**ASSIGNMENT**
Say how many lines in the listing contain the string "computer", giving the number alone.

**PROVIDED DATA**
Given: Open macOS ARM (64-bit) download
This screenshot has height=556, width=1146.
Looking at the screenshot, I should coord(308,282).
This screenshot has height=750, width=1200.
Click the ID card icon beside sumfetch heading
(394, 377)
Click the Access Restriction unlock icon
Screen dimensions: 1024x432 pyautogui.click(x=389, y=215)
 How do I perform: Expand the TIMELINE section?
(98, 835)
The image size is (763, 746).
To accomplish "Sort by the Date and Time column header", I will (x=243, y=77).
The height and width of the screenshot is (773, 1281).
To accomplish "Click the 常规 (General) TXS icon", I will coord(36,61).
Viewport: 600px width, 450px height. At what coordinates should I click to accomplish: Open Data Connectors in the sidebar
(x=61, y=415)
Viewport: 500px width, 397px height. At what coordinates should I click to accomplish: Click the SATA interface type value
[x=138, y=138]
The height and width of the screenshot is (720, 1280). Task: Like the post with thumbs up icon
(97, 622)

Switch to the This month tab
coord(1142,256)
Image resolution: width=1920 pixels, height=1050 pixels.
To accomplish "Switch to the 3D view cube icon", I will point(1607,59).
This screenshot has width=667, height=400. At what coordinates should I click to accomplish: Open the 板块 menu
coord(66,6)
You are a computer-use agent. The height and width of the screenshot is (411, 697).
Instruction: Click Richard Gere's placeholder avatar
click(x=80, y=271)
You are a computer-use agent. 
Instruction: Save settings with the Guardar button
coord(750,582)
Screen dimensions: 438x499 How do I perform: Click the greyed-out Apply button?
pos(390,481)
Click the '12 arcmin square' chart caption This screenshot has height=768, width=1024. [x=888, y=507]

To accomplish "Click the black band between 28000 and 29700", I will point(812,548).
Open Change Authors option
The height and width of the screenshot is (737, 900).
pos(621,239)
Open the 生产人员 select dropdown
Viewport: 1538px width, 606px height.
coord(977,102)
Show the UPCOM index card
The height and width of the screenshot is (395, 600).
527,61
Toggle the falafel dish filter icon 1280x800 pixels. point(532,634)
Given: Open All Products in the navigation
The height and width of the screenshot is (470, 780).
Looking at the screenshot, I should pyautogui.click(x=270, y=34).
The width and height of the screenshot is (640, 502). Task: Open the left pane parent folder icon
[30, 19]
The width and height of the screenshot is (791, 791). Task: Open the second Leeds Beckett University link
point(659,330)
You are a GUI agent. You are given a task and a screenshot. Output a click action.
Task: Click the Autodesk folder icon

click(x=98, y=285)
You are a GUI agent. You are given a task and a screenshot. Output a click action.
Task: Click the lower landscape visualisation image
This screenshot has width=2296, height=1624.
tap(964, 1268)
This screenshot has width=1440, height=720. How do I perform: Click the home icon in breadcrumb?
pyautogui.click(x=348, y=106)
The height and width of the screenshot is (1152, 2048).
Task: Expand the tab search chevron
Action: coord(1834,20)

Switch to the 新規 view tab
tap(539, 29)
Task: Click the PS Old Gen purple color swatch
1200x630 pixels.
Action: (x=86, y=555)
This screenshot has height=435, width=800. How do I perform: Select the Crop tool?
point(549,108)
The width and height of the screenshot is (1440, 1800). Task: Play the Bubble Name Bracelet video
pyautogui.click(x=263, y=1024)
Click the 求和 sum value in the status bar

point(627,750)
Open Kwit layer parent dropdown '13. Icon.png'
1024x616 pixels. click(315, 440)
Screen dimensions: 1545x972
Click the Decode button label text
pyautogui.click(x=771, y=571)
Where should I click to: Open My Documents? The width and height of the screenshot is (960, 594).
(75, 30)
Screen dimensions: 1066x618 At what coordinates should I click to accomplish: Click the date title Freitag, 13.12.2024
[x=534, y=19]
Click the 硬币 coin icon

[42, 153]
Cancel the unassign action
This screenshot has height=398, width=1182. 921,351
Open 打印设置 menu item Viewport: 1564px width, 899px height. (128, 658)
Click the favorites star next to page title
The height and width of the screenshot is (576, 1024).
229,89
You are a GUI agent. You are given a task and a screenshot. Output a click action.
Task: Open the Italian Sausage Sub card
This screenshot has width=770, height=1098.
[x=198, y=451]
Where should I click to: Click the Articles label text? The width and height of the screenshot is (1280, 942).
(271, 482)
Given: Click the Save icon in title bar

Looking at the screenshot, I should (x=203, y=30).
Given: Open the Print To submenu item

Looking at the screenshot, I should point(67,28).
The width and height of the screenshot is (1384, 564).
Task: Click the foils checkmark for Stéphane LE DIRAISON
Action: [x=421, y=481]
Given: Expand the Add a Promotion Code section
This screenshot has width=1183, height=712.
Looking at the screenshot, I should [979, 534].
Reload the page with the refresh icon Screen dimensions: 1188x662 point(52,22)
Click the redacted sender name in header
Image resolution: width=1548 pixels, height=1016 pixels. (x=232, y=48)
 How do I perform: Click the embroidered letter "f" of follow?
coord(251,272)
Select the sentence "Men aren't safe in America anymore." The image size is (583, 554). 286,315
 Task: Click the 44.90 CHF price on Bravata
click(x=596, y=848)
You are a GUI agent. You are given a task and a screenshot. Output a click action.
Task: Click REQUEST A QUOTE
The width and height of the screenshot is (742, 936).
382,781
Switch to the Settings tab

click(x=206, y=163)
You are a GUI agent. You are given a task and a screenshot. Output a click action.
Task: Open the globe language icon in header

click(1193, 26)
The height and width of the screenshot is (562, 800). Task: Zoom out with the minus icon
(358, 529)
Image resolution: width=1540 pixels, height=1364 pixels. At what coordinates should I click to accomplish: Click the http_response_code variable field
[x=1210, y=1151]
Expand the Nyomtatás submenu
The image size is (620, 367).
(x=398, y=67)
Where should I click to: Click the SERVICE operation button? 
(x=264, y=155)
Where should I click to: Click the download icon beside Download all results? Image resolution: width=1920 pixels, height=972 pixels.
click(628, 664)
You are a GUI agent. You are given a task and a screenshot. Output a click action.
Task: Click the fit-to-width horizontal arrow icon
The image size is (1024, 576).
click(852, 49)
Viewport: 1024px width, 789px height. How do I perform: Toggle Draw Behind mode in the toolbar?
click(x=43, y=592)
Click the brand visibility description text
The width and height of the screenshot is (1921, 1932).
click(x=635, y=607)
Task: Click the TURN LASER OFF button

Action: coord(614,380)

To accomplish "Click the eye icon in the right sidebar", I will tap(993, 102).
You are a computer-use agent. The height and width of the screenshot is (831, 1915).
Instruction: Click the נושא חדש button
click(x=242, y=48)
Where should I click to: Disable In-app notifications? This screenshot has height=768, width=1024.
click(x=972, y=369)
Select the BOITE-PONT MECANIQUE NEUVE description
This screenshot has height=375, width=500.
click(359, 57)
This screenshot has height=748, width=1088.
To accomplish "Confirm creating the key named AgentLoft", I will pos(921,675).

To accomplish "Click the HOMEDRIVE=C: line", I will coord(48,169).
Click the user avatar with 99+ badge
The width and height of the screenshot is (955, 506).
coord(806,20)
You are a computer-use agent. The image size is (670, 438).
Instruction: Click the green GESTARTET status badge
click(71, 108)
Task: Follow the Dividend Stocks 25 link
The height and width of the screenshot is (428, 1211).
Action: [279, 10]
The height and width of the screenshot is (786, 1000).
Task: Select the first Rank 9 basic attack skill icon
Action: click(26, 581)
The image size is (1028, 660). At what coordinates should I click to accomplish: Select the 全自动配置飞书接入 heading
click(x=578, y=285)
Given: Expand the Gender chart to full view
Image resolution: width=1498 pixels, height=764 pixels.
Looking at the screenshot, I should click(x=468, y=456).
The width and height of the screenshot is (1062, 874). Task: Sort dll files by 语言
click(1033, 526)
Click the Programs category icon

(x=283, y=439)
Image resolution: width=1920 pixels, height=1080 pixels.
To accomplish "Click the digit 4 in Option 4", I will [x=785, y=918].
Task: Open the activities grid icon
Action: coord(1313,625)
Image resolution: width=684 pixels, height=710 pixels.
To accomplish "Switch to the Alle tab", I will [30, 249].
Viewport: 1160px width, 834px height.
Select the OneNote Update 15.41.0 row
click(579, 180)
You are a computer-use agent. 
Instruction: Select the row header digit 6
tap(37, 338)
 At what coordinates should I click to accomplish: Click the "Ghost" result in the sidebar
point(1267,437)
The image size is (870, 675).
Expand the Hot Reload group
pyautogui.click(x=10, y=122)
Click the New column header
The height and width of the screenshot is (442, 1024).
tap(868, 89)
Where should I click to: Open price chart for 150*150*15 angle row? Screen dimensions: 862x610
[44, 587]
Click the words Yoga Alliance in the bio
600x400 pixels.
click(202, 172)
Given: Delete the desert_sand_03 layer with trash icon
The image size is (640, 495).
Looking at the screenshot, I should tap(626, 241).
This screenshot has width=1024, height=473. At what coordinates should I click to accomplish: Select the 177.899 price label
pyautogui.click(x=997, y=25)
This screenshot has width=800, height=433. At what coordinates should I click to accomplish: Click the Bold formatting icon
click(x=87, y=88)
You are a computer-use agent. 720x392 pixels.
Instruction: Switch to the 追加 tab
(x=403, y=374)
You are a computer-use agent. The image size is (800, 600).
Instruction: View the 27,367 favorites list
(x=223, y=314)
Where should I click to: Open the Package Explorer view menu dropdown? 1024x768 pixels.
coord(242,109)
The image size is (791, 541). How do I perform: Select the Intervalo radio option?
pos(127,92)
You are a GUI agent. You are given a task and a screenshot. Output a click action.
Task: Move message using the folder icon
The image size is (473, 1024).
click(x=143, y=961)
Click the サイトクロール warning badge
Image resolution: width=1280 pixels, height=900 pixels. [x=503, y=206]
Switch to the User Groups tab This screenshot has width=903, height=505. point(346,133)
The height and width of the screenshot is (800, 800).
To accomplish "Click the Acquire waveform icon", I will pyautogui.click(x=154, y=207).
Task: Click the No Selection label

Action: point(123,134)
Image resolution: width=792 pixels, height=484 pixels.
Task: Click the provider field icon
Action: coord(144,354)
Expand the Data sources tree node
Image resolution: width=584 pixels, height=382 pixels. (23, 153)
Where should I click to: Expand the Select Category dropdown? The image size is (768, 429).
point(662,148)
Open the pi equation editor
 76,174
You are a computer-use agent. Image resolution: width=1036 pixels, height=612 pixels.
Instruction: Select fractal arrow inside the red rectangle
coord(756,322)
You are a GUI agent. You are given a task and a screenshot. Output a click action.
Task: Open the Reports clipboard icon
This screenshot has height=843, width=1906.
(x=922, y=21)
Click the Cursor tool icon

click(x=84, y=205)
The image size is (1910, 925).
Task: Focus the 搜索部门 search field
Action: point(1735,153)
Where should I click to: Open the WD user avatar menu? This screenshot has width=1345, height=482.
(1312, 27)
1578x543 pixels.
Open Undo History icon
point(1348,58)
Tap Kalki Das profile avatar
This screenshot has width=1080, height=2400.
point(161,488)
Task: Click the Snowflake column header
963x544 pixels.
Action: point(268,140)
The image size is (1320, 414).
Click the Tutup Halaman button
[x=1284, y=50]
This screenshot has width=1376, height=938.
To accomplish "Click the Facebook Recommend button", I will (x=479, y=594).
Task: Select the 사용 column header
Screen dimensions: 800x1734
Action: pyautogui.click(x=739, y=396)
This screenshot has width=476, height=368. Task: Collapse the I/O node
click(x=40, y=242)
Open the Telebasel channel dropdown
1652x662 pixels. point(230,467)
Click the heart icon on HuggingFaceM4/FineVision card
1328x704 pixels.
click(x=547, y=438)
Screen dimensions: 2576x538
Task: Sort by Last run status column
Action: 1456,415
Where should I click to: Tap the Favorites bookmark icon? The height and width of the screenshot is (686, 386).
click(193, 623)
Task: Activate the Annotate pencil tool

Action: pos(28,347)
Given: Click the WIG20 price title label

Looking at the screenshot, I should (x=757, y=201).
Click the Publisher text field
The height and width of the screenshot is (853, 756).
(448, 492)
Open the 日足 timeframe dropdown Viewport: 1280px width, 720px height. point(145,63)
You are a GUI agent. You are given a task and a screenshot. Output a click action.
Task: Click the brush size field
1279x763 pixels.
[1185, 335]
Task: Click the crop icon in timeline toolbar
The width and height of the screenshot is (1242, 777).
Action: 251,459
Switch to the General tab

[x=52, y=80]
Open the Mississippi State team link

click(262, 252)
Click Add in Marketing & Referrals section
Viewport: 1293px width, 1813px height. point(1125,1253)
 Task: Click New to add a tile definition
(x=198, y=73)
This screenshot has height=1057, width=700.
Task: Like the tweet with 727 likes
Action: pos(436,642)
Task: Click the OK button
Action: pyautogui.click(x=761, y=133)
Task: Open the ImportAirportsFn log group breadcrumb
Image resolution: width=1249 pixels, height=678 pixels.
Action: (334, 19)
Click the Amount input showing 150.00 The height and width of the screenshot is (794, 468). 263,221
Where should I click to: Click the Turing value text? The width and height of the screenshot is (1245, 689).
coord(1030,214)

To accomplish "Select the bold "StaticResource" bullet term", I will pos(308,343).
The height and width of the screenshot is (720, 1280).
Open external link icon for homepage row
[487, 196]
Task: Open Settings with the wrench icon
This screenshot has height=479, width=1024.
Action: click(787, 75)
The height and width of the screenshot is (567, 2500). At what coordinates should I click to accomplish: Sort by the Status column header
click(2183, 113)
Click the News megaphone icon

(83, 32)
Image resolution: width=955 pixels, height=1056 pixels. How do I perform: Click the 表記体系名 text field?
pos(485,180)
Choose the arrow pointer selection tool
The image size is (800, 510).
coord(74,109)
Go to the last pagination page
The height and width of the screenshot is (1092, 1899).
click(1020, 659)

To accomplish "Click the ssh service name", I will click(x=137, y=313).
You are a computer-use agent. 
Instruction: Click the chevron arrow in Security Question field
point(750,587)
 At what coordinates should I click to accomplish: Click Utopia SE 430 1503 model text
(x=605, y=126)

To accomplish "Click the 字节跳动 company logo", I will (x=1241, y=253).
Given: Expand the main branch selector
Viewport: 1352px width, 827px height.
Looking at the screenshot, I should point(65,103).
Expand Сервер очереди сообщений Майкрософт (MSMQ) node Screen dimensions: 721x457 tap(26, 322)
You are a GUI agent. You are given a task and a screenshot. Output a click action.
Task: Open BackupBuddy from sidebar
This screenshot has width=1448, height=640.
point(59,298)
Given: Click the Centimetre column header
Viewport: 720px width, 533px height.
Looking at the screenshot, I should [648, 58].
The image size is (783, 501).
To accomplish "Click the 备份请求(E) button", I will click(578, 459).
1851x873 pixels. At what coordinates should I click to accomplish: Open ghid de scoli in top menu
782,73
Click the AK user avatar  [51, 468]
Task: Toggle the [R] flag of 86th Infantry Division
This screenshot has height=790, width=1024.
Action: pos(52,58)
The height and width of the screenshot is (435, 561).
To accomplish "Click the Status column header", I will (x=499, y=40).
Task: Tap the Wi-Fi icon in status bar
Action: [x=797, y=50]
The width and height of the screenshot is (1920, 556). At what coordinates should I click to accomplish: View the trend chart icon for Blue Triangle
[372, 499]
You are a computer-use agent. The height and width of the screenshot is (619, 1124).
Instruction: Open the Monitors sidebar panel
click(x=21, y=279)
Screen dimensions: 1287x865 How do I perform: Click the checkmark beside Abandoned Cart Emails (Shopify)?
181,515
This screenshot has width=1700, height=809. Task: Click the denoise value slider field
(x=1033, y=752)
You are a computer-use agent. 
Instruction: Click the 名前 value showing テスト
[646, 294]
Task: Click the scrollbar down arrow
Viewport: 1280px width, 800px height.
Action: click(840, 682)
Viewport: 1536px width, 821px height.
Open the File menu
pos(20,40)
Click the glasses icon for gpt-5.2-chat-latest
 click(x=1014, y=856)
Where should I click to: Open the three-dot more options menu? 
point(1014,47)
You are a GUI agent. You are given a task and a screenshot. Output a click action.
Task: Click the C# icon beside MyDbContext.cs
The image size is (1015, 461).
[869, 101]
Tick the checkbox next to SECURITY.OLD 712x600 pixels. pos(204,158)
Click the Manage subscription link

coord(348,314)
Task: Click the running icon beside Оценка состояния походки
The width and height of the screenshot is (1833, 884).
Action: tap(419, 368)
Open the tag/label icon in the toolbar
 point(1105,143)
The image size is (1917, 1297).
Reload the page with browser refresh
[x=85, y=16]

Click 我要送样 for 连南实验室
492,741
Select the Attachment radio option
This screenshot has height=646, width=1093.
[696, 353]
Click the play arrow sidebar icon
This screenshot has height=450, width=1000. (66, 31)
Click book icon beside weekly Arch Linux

**SOLVED EXERCISE**
11